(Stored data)

____________________

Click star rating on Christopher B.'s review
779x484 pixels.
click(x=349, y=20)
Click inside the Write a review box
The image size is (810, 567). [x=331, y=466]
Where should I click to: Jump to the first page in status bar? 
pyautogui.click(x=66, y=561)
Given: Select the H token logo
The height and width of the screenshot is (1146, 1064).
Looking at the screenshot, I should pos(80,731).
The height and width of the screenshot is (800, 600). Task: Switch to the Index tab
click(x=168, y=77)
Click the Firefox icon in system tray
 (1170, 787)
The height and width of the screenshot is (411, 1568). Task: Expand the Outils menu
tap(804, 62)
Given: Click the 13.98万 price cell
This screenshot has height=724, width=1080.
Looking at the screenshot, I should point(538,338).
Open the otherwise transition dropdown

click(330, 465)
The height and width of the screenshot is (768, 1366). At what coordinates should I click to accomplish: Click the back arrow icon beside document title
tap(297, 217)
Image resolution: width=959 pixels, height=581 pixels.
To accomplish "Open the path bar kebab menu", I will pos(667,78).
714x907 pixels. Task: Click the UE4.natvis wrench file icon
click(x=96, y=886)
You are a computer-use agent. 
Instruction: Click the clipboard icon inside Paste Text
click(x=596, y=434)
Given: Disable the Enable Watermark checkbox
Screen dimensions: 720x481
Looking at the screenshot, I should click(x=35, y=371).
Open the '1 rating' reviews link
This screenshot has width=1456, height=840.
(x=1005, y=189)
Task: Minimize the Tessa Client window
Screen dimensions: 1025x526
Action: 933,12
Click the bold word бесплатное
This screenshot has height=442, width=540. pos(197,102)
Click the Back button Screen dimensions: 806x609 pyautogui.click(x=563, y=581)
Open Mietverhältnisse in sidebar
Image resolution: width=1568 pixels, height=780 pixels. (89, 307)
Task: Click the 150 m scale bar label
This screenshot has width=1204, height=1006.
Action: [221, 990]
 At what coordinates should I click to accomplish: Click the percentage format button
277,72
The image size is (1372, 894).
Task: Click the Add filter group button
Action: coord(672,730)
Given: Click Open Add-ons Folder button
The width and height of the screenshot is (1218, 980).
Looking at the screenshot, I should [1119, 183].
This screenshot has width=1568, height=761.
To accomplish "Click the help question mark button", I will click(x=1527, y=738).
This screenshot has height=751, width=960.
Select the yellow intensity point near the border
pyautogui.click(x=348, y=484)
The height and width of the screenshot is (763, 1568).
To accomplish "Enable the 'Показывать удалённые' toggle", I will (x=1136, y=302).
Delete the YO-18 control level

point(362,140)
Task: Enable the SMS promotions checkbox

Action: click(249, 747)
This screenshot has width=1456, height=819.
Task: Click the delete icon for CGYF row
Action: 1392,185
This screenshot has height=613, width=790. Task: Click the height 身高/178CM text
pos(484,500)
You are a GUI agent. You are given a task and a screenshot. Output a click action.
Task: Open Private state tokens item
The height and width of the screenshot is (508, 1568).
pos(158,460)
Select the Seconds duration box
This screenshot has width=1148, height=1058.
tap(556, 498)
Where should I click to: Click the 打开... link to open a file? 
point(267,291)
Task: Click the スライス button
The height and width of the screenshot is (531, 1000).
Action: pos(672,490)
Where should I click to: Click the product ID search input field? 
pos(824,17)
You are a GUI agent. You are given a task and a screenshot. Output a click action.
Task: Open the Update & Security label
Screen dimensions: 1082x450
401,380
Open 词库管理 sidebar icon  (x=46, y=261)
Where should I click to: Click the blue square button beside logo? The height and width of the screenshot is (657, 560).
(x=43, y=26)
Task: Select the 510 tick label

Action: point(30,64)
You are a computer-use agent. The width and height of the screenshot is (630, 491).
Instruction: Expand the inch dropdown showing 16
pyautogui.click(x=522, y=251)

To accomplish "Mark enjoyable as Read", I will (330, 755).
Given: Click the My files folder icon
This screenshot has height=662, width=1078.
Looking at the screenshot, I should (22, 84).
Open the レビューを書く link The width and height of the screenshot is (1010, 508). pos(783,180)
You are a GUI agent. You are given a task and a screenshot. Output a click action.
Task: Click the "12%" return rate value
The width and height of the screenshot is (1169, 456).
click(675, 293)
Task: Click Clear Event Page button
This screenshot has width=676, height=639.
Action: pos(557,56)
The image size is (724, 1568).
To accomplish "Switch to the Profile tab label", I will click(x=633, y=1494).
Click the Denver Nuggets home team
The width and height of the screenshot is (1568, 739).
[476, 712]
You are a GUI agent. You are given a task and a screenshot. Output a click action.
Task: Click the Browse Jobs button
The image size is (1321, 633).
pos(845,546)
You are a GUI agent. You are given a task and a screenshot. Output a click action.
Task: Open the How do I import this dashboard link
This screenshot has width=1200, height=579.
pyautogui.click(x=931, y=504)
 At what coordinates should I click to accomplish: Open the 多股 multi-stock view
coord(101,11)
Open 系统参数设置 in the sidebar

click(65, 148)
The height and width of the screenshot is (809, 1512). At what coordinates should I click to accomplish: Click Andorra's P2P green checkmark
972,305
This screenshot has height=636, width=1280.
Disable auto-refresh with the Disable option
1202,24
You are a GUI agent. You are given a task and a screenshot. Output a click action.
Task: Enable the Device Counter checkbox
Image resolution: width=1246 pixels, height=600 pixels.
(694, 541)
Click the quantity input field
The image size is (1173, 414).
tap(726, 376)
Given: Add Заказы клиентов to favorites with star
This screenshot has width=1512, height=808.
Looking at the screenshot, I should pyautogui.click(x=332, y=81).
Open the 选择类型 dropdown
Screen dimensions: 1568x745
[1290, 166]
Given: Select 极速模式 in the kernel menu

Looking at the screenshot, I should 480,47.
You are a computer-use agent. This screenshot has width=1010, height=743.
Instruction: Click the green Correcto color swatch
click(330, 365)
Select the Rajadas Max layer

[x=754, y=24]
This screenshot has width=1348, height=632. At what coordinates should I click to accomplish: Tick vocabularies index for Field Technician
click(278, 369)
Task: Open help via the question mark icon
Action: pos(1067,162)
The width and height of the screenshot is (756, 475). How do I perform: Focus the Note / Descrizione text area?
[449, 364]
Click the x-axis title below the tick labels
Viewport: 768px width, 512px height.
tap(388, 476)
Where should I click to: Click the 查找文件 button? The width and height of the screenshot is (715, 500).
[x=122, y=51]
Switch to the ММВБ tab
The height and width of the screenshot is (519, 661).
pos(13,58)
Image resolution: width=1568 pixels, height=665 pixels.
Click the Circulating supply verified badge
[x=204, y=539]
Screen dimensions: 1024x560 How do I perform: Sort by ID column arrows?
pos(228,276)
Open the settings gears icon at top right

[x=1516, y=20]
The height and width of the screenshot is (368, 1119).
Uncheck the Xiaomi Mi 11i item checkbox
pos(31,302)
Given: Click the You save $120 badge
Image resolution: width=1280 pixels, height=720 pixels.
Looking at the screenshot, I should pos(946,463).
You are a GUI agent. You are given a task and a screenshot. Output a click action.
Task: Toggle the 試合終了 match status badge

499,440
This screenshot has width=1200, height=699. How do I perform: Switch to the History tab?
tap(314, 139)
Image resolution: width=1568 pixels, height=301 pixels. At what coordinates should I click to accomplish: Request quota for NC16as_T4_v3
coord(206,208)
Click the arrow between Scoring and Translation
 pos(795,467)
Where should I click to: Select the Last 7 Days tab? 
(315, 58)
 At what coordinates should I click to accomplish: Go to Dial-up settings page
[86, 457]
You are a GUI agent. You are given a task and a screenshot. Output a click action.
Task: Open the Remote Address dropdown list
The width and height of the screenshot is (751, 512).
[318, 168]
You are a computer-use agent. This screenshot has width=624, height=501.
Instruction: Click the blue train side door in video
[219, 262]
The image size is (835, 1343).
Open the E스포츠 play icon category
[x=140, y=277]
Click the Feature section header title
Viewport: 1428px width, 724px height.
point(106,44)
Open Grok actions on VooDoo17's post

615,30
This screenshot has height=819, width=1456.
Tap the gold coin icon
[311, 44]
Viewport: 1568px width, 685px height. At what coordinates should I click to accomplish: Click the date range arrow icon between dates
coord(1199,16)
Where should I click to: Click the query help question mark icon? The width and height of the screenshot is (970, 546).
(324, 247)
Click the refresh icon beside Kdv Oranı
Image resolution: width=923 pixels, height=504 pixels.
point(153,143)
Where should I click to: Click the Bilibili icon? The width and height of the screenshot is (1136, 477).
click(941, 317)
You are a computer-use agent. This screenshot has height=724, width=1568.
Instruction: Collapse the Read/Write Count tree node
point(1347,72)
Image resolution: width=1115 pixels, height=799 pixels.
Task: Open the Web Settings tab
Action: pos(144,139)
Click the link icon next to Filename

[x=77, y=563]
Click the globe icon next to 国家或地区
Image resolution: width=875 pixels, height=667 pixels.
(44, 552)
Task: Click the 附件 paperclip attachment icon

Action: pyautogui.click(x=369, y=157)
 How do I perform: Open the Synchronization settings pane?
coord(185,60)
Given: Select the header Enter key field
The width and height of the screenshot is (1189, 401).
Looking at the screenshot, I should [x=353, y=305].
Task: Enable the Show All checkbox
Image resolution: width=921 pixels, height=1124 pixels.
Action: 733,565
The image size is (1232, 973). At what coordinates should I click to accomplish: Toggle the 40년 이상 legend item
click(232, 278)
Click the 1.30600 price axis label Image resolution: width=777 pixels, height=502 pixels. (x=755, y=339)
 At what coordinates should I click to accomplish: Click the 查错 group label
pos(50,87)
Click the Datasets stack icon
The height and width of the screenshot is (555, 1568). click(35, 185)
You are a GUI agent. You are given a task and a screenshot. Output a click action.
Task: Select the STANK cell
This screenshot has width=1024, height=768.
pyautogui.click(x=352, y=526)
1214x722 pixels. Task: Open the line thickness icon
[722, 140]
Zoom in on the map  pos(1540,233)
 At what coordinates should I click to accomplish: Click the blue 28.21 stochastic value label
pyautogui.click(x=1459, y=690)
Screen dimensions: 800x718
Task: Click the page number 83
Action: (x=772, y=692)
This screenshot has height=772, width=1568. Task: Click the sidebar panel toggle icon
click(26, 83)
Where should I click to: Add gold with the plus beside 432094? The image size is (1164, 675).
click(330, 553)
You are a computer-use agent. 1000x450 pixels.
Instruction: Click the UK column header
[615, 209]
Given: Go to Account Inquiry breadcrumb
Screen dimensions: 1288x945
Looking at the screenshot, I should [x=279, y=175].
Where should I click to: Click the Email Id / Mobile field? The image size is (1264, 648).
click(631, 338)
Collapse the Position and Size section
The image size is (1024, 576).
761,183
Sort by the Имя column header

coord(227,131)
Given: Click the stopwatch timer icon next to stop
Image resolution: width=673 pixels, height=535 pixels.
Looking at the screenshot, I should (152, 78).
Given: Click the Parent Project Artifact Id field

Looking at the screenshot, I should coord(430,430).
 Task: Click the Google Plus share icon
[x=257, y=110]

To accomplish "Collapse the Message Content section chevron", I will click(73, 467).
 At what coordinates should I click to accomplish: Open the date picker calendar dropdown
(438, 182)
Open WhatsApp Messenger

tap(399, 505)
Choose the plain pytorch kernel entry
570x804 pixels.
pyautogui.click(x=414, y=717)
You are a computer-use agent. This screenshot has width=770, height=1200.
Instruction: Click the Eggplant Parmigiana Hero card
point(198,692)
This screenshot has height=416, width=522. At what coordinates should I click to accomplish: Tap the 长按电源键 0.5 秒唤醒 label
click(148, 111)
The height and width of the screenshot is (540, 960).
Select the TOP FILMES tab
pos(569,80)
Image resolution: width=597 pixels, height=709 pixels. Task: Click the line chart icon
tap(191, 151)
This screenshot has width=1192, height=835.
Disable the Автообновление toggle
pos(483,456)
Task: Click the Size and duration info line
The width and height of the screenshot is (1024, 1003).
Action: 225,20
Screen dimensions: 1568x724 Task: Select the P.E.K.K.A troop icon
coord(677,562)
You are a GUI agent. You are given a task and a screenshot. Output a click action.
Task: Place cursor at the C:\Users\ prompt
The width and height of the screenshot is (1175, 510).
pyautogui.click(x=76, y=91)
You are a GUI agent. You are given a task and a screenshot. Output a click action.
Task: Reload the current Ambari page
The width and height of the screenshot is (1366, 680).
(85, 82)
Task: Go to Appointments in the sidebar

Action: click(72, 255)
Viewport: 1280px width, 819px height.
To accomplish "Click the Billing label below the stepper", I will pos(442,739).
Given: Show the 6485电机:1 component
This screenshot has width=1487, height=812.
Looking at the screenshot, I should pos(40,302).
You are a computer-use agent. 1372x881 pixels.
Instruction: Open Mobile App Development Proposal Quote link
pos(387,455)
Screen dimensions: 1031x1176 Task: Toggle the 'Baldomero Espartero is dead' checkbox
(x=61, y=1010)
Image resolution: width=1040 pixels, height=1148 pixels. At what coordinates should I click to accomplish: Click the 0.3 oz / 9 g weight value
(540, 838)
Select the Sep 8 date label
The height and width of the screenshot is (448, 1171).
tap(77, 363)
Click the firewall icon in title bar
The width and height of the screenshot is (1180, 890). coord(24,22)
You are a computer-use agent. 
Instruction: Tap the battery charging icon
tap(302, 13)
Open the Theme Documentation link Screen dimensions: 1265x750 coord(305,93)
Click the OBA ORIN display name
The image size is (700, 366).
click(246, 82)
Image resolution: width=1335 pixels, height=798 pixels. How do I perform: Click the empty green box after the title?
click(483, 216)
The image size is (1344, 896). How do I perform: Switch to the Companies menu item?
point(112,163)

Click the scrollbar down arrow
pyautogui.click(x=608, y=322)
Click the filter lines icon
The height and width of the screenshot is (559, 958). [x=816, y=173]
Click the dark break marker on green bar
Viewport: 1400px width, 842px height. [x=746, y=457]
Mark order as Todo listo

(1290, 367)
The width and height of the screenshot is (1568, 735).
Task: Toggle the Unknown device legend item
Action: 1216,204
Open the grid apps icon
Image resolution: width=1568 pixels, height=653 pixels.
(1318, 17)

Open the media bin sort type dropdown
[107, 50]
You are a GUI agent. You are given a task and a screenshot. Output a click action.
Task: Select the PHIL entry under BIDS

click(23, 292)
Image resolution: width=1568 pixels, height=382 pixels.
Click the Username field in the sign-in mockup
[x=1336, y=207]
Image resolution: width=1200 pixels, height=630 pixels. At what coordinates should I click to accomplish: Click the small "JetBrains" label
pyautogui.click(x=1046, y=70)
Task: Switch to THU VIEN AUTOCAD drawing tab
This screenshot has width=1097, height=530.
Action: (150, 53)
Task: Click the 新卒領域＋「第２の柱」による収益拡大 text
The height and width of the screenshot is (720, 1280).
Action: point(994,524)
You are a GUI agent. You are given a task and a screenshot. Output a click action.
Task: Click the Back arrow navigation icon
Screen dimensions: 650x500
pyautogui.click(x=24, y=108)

____________________

Brief :: In the entries above, tally the lines containing the word "cell" and return only the tally.

Output for this task :: 2